§ Text extract

^^^^^^^^^^^^^^^^

Question

If $$\displaystyle x=a+b;y=b+c;z=c+a$$ then the value of $$\displaystyle \frac{x^{3}+y^{3}+z^{3}-3xyz}{a^{3}+b^{3}+c^{3}-3abc}$$ is equal to
A
$$3$$
B
$$2$$
C
$$1$$
D
$$\frac 13$$

Answer

**step1** Understanding the given relationships

We are given three relationships between the variables x, y, z and a, b, c:
$$x = a+b$$
$$y = b+c$$
$$z = c+a$$
We need to find the value of the expression:
$$\frac{x^{3}+y^{3}+z^{3}-3xyz}{a^{3}+b^{3}+c^{3}-3abc}$$

**step2** Recalling the algebraic identity

We use the algebraic identity for the sum of cubes:
For any numbers p, q, and r, the expression $$p^3+q^3+r^3-3pqr$$ can be factored as:
$$p^3+q^3+r^3-3pqr = (p+q+r)(p^2+q^2+r^2-pq-qr-rp)$$
This identity can also be written in a more convenient form for this problem:
$$p^3+q^3+r^3-3pqr = (p+q+r) \cdot \frac{1}{2} [(p-q)^2+(q-r)^2+(r-p)^2]$$
We will apply this identity to both the numerator and the denominator of the given expression.

^^^^^^^^^^^^^^^^

§ Given information

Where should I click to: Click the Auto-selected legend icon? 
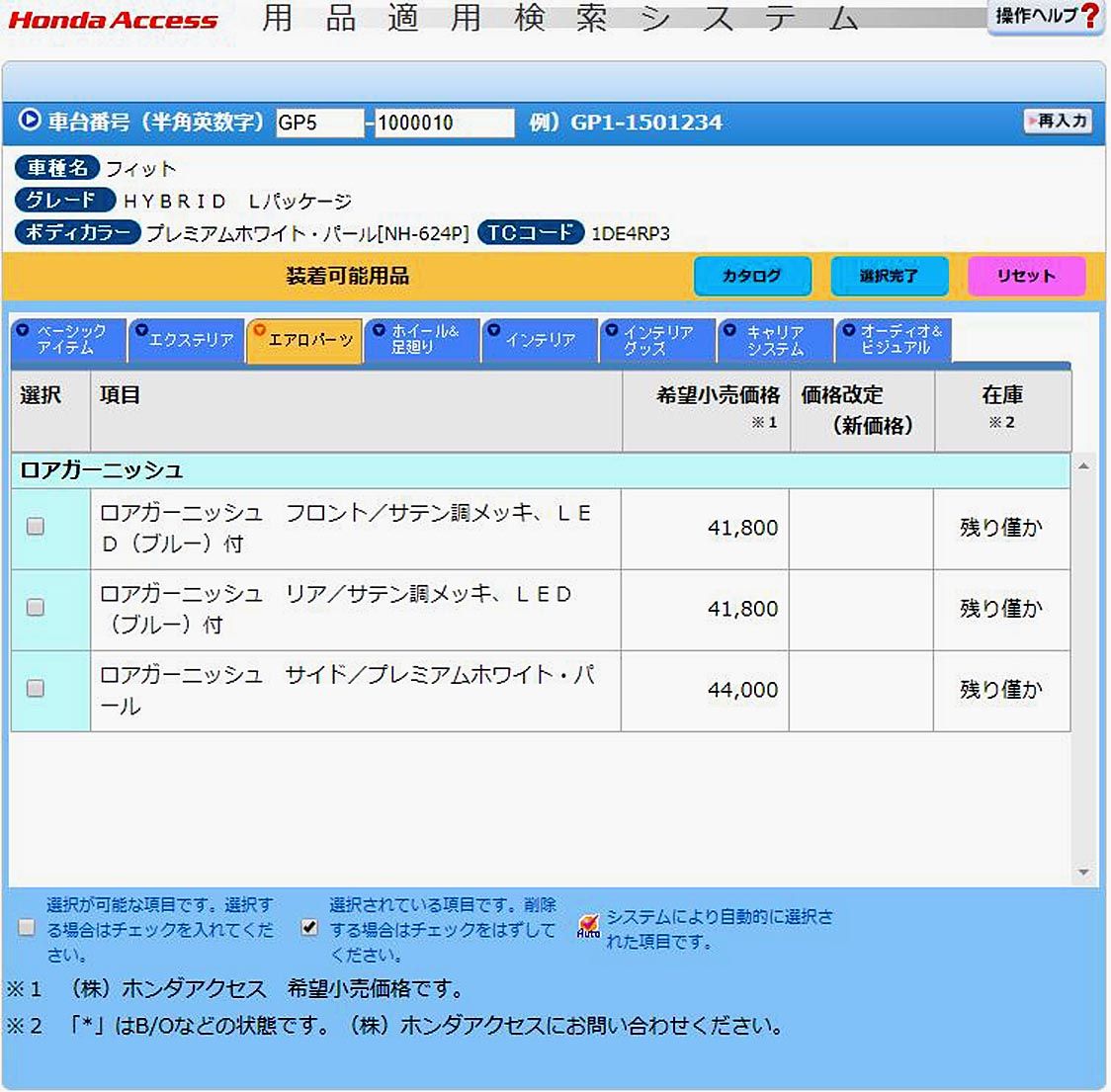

^^^^^^^^^^^^^^^^

§ What to work on
1. Reproduce the algebra solution between "We use the algebraic" and "the given expression.", inclusive.
2. In the algebra solution, what is z defined as in terms of a, b and c?

§ Written answers
1.
We use the algebraic identity for the sum of cubes:
For any numbers p, q, and r, the expression $$p^3+q^3+r^3-3pqr$$ can be factored as:
$$p^3+q^3+r^3-3pqr = (p+q+r)(p^2+q^2+r^2-pq-qr-rp)$$
This identity can also be written in a more convenient form for this problem:
$$p^3+q^3+r^3-3pqr = (p+q+r) \cdot \frac{1}{2} [(p-q)^2+(q-r)^2+(r-p)^2]$$
We will apply this identity to both the numerator and the denominator of the given expression.

2. z = c + a